→ **Article**
The Prudential Regulation Authority’s (PRA) consultation paper on “Refining the PRA’s Pillar 2A capital framework” (CP3/17) introduces revisions to the assessment of capital requirements for credit risk. The changes are important for firms using the Standardised Approach (SA).
The consultation proposes that in setting Pillar 2A capital, supervisors assess whether the total amount of capital firms are required to hold exceeds what is necessary for sound management and coverage of risks. That judgement would be informed in part by comparing firms’ Pillar 1 capital charges to the PRA’s IRB benchmark i.
The changes are a response to concern that regulatory reforms have had the unintended consequence of requiring firms using the SA to hold more capital for certain types of assets than is required using IRB models. The consultation ties into ongoing work by the PRA to more closely align capital assessments to firms’ risk profiles. Sam Woods, CEO of the PRA, has previously said that “[the PRA intends to] look at capital requirements in the round rather than assuming a simple ‘sum of the parts’ approach” ii.
Moreover, IFRS 9, the new accounting standard, has the potential to exacerbate differences between capital requirements under the SA and IRB approach. The consultation proposes introducing a separate benchmark for firms using IFRS 9 to deal with that.
In a speech made to coincide with the publication of the consultation iii, Martin Stewart, Director of Banks, Building Societies and Credit Unions at the PRA, noted that the PRA had taken steps previously to address these issues, including through changes to its supervisory approach and input to the work of the Basel Committee on Banking Supervision (BCBS) to make the SA more risk-sensitive, but that those measures may not be sufficient or timely enough iv.
The paper introduces significant changes for firms, although given the importance of supervisory judgement in the approach the implications for capital requirements may not become fully clear until the final proposals are implemented. Firms should also be alert to the increased scrutiny this will place on the effectiveness of risk management.
Firms have until 31 May 2017 to comment on the proposals. The new rules are expected to apply from January 2018.
The PRA has also launched a consultation paper clarifying its expectations for firms applying for IRB model approval, in particular in respect of demonstrating ‘prior experience’ and the use of external data for default estimations v.
Compared to the PRA’s current approach, there are a number of potential implications that firms will need to consider:
- Capital off-sets: The proposals remove the automatic adjustment of P2A add-ons due to an excess capital charge (assessed by comparison of the capital requirement to the benchmark) as firms will be required to first demonstrate sound management and adequate risk assessment. Firms can expect the PRA to be more rigorous in this assessment. Where it is applied though, the excess capital charge may be offset against the overall variable Pillar 2A add-ons, not just the credit risk component. This could enable a firm to achieve a reduction in its overall Pillar 2A requirement (and subsequently, where applicable, MREL requirement).

→ **Exercise task 1**
Print the part of the Pillar 2A consultation article from "The consultation proposes that" to "IRB benchmark i.".
→ **Exercise task 2**
Output the entries from the line with "Image resolution: width=942" to the line with "[x=218, y=21]", without the pictures.
The entries below have no connection to the article.

→ **Data provided**
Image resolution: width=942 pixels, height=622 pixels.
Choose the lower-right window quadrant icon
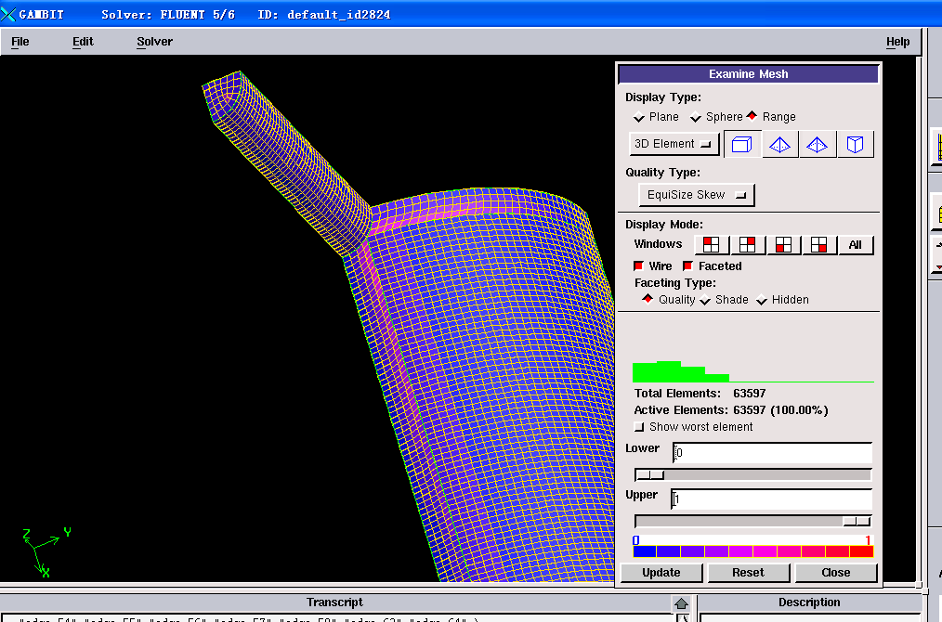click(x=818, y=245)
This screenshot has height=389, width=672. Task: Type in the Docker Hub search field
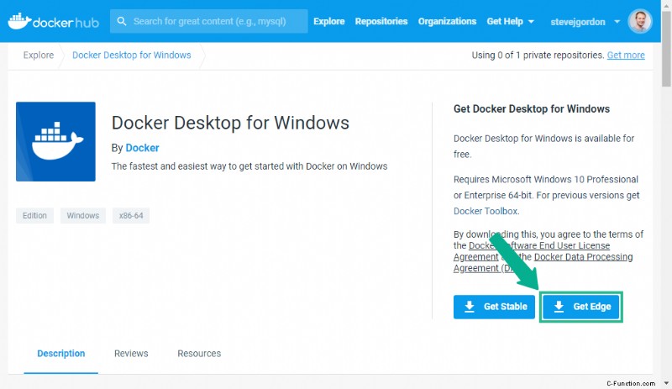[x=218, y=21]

---

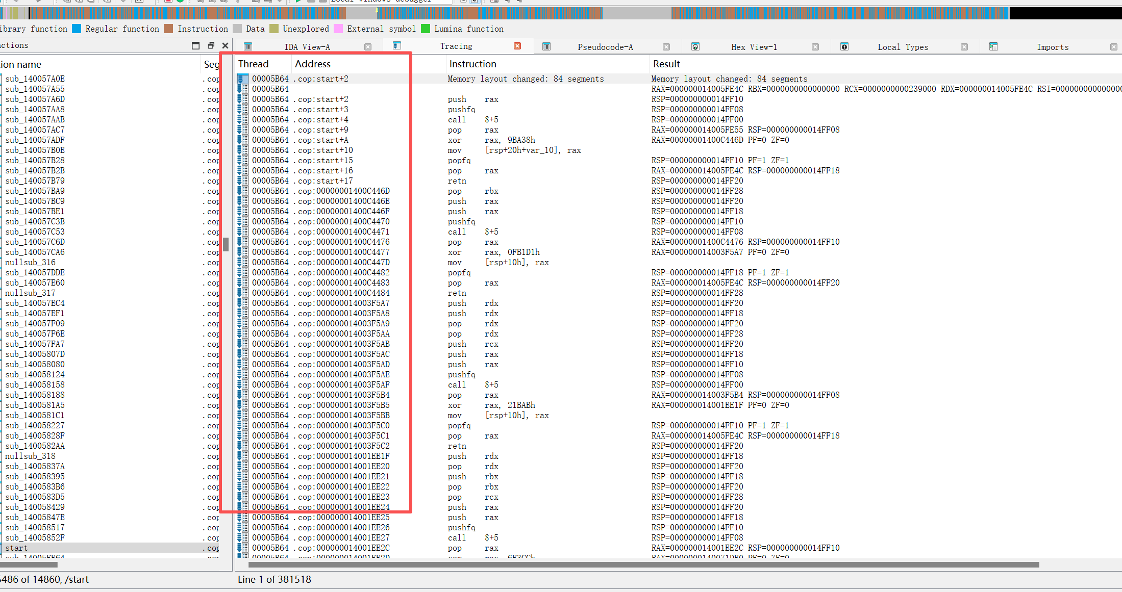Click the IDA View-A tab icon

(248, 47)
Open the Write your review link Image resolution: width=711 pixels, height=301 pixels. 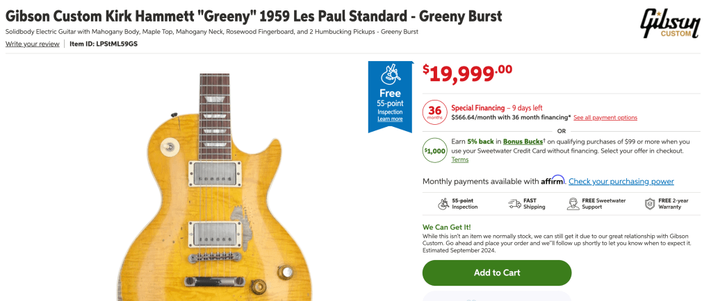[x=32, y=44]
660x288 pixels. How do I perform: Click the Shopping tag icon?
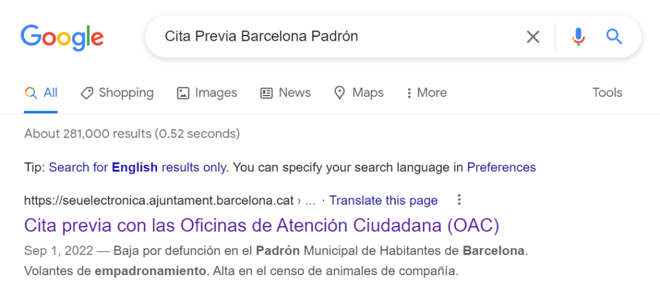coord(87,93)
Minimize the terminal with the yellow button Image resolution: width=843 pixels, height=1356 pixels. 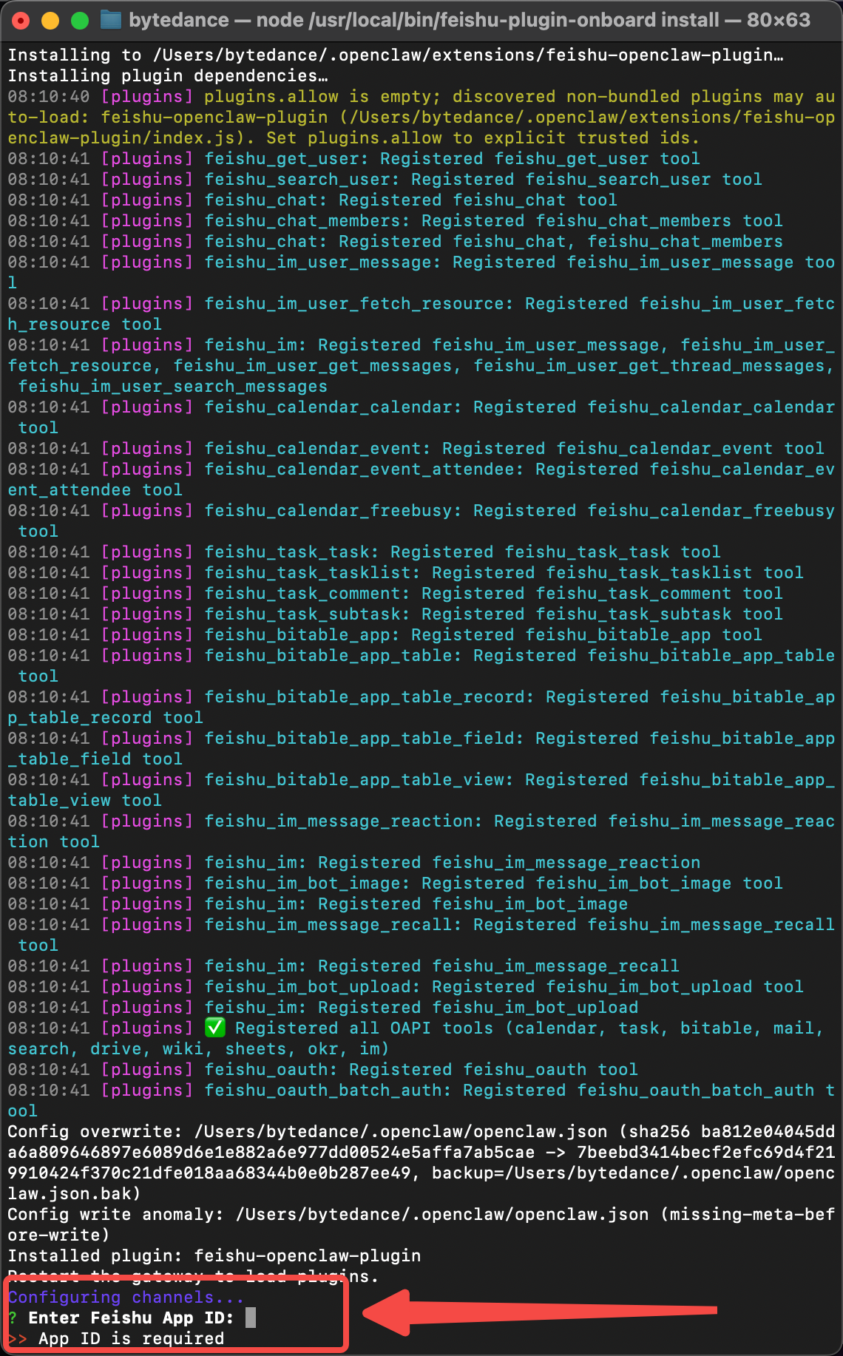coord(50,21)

...

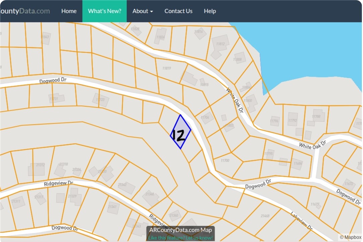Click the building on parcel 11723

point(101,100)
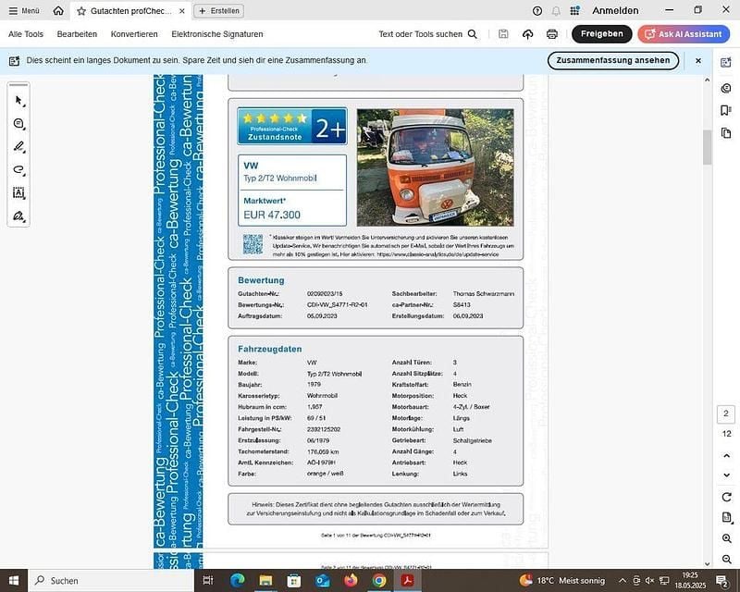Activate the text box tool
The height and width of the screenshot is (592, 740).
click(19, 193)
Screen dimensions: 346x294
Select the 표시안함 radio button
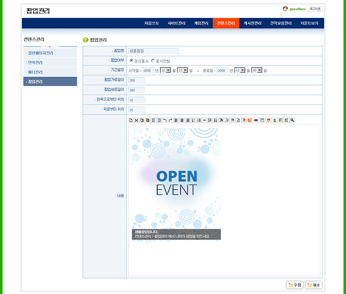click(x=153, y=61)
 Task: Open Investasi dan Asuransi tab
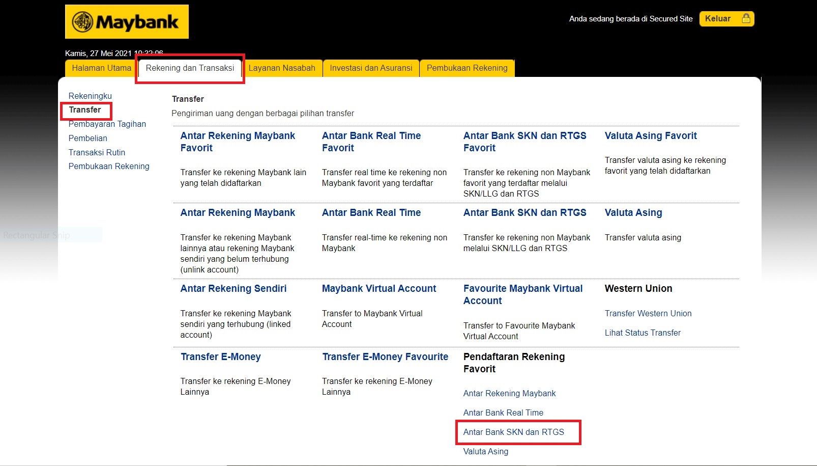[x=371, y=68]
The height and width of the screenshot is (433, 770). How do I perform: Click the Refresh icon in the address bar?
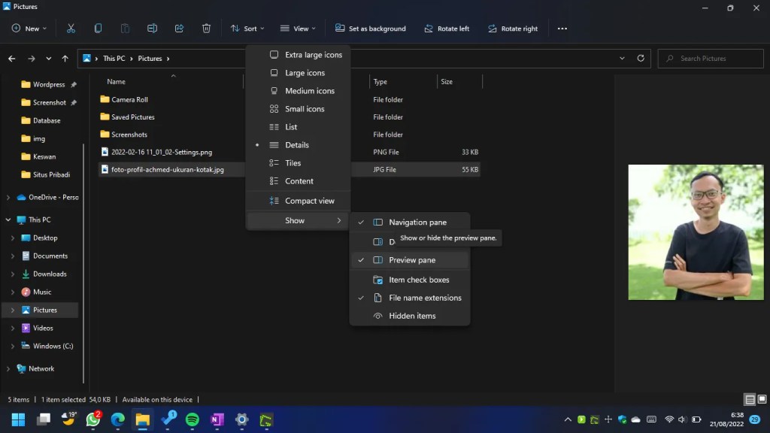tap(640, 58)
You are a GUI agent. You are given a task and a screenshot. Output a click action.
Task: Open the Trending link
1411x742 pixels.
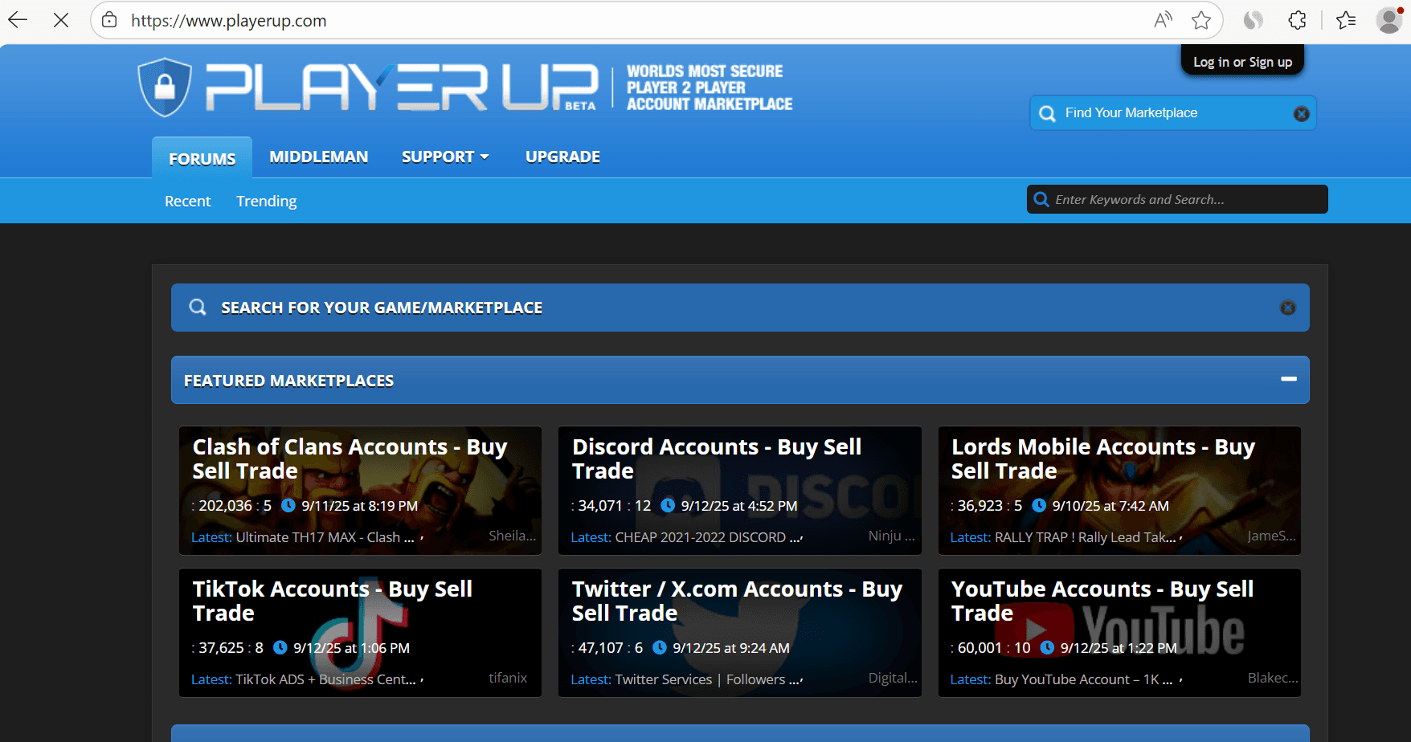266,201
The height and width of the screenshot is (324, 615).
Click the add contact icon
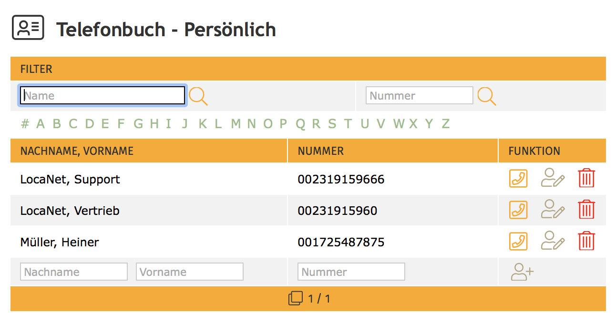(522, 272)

→ **Full response 1**
The consultation proposes that in setting Pillar 2A capital, supervisors assess whether the total amount of capital firms are required to hold exceeds what is necessary for sound management and coverage of risks. That judgement would be informed in part by comparing firms’ Pillar 1 capital charges to the PRA’s IRB benchmark i.

→ **Full response 2**
Image resolution: width=942 pixels, height=622 pixels.
Choose the lower-right window quadrant icon
click(x=818, y=245)
This screenshot has height=389, width=672. Task: Type in the Docker Hub search field
[x=218, y=21]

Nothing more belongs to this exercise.